**What you should do**
Your response should reproduce every line of the entries that contains the word "badge".

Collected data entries
########

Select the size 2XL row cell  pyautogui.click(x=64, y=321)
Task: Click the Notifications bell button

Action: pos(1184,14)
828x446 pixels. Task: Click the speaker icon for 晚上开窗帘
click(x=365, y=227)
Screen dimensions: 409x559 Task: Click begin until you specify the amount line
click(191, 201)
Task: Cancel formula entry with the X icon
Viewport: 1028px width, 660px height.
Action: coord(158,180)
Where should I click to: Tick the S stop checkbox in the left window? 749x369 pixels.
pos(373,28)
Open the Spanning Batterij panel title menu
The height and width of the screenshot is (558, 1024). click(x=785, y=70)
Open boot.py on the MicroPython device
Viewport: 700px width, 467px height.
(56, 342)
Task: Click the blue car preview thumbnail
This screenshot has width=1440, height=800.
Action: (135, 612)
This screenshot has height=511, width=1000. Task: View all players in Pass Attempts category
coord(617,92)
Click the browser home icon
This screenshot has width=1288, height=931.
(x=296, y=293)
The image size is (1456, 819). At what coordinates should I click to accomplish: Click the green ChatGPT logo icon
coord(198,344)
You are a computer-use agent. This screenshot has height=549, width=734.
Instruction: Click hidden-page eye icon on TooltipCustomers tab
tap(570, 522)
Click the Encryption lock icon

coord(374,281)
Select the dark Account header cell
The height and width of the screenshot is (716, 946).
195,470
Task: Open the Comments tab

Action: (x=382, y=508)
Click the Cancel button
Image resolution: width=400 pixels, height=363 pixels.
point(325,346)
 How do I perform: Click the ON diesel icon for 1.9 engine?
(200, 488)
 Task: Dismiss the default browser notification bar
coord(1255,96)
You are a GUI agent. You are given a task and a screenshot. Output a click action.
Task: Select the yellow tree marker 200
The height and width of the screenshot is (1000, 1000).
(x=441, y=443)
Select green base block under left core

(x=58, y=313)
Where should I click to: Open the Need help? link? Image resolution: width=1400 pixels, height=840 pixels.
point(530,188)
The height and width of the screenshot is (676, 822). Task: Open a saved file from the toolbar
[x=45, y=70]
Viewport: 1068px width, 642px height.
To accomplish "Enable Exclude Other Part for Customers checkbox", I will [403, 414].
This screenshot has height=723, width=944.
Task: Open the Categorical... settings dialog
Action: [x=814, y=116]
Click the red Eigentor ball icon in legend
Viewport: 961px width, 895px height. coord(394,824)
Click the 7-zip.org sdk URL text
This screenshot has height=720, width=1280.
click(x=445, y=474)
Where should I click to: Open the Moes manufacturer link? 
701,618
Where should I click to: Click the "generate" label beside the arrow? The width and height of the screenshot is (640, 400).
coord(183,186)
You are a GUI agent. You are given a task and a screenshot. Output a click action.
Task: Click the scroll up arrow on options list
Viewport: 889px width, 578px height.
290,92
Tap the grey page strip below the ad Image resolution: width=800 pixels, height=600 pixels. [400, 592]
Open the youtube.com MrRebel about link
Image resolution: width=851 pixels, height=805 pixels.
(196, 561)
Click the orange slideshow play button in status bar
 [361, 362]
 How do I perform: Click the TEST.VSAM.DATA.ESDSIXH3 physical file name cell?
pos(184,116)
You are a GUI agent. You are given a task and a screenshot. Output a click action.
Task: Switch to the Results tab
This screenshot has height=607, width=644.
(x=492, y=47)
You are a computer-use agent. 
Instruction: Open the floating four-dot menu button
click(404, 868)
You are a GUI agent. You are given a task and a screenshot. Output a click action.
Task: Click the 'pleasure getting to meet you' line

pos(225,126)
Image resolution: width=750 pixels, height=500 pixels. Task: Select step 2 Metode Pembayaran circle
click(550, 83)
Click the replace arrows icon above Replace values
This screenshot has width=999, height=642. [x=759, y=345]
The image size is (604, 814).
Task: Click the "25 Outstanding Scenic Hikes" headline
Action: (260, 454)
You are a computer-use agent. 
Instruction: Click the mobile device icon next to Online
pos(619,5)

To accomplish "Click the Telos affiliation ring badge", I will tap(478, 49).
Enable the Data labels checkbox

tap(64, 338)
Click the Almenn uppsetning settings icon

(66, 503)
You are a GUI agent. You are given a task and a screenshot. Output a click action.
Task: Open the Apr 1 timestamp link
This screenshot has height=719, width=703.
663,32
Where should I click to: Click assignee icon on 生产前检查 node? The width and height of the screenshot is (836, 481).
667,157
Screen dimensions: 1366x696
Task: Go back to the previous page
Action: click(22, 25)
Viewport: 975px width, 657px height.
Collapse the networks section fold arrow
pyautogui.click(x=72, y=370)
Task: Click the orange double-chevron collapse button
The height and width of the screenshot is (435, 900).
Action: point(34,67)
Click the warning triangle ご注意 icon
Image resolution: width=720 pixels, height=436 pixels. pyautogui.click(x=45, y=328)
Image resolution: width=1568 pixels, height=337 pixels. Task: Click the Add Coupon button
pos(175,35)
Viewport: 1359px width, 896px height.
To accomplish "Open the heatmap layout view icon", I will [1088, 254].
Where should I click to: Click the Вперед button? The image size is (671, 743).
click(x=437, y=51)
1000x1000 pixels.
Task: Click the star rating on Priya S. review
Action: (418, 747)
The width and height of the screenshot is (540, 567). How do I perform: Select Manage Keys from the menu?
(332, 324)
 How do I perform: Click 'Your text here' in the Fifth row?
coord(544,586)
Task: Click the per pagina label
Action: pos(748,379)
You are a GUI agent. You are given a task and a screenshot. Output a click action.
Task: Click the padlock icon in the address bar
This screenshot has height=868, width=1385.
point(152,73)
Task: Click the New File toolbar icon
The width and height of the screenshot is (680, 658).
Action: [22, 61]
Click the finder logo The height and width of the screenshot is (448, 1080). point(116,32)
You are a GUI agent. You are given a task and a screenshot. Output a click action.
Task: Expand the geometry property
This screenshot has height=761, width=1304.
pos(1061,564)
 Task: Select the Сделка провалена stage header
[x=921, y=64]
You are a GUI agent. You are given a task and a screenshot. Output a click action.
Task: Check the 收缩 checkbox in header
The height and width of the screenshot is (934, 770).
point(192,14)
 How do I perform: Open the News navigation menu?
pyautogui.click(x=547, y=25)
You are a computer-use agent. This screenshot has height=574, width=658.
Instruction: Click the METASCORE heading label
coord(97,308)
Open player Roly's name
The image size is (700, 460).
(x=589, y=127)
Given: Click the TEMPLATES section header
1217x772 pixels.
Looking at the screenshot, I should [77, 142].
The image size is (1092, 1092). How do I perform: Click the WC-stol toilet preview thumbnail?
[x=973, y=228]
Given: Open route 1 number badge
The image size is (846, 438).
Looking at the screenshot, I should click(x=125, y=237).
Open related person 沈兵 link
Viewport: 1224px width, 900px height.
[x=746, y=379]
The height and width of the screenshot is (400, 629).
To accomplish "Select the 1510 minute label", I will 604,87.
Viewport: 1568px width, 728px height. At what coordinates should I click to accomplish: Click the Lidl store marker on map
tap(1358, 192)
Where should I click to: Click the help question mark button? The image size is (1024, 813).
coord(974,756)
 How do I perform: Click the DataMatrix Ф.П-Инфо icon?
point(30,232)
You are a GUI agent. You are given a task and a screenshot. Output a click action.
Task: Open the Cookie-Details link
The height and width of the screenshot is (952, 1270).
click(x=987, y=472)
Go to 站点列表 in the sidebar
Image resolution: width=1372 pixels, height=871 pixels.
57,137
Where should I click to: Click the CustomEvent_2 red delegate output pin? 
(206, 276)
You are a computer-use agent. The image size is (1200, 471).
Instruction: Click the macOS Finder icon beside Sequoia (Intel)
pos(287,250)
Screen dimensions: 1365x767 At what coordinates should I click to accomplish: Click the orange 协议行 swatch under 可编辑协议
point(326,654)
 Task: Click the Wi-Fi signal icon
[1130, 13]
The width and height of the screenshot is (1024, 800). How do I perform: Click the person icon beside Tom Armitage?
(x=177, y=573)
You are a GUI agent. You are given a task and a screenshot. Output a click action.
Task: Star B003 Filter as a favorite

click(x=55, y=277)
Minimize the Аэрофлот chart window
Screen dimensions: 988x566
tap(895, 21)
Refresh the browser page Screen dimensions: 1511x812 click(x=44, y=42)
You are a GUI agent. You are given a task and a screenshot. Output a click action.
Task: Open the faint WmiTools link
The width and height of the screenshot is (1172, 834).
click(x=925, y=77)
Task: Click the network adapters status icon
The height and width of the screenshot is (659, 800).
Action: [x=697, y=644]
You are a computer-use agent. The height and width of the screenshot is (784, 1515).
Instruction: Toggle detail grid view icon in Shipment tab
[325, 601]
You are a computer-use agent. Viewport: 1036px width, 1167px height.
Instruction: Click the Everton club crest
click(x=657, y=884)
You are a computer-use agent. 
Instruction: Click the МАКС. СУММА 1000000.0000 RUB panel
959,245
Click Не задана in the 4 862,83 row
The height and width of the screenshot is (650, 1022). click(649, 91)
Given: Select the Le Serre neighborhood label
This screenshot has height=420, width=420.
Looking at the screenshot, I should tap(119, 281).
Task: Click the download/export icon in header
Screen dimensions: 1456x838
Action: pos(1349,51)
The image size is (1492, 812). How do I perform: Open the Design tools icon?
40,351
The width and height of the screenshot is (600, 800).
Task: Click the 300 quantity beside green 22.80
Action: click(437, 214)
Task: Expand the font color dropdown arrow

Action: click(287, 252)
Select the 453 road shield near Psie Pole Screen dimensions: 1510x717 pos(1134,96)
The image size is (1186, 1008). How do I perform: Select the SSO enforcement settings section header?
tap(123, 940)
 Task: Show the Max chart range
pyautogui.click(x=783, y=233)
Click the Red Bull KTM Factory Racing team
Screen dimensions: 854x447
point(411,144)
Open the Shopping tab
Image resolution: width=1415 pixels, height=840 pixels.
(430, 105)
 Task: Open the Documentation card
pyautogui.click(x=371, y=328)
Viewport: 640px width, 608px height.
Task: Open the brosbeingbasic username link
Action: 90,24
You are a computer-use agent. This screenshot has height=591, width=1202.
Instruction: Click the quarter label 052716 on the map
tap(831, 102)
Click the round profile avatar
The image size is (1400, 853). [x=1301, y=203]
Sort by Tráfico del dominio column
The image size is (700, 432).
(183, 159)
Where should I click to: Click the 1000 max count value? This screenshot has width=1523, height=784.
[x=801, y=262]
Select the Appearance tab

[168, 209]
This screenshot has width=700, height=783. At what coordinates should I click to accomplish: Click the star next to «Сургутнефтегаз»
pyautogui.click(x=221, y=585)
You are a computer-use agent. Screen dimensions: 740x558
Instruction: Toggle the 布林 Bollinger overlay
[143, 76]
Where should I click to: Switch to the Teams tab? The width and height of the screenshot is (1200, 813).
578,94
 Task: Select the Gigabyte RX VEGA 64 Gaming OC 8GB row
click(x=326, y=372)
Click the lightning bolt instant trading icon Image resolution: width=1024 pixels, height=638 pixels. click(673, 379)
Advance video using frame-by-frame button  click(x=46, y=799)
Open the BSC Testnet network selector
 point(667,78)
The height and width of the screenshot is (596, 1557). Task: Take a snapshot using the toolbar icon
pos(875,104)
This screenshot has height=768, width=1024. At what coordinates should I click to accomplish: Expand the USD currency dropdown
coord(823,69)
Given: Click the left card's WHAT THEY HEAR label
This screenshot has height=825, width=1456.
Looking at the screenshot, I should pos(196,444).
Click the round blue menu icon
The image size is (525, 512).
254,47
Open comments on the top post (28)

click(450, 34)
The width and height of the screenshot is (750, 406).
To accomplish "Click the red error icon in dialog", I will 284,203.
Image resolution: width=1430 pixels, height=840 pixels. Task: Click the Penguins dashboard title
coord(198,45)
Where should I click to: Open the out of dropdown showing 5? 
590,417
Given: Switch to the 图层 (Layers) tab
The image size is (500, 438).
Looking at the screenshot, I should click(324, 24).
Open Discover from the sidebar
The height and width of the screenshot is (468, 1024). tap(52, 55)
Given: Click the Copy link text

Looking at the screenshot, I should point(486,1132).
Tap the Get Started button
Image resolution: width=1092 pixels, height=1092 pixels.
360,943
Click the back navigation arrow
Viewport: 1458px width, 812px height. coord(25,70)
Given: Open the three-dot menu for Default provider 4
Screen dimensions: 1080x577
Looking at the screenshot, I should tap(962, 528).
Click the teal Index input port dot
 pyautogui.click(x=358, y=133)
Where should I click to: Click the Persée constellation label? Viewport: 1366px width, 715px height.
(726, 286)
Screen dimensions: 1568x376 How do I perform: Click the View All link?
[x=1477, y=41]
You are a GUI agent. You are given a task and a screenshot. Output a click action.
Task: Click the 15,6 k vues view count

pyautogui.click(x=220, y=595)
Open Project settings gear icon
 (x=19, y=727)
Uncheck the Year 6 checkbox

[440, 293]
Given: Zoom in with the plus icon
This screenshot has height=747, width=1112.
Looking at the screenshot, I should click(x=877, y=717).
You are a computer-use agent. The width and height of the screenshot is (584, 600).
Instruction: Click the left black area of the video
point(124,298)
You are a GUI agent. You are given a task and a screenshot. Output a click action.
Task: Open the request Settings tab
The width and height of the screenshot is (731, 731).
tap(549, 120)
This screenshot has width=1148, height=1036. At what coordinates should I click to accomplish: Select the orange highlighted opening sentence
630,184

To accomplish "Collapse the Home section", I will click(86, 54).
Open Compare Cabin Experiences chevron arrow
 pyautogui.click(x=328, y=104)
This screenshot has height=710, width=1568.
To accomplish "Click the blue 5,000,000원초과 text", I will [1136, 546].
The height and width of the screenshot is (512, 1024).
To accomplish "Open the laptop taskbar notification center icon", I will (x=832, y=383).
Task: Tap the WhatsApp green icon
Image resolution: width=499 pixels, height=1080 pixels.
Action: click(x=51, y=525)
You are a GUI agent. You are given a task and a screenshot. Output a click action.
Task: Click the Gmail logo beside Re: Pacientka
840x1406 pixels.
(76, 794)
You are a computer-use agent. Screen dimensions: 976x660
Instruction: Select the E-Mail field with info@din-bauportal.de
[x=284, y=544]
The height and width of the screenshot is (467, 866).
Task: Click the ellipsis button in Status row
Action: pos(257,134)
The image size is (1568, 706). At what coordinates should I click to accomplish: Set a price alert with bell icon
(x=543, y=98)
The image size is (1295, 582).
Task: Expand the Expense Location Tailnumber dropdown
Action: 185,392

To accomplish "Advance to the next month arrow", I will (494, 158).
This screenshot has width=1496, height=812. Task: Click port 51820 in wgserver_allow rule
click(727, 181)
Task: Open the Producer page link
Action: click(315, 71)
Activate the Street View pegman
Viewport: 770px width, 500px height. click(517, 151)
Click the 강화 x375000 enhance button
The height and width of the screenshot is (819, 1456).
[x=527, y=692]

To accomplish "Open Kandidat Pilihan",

########

**Result of this exercise**
To accomplish "Click the Telos affiliation ring badge", I will tap(478, 49).
Given: Open route 1 number badge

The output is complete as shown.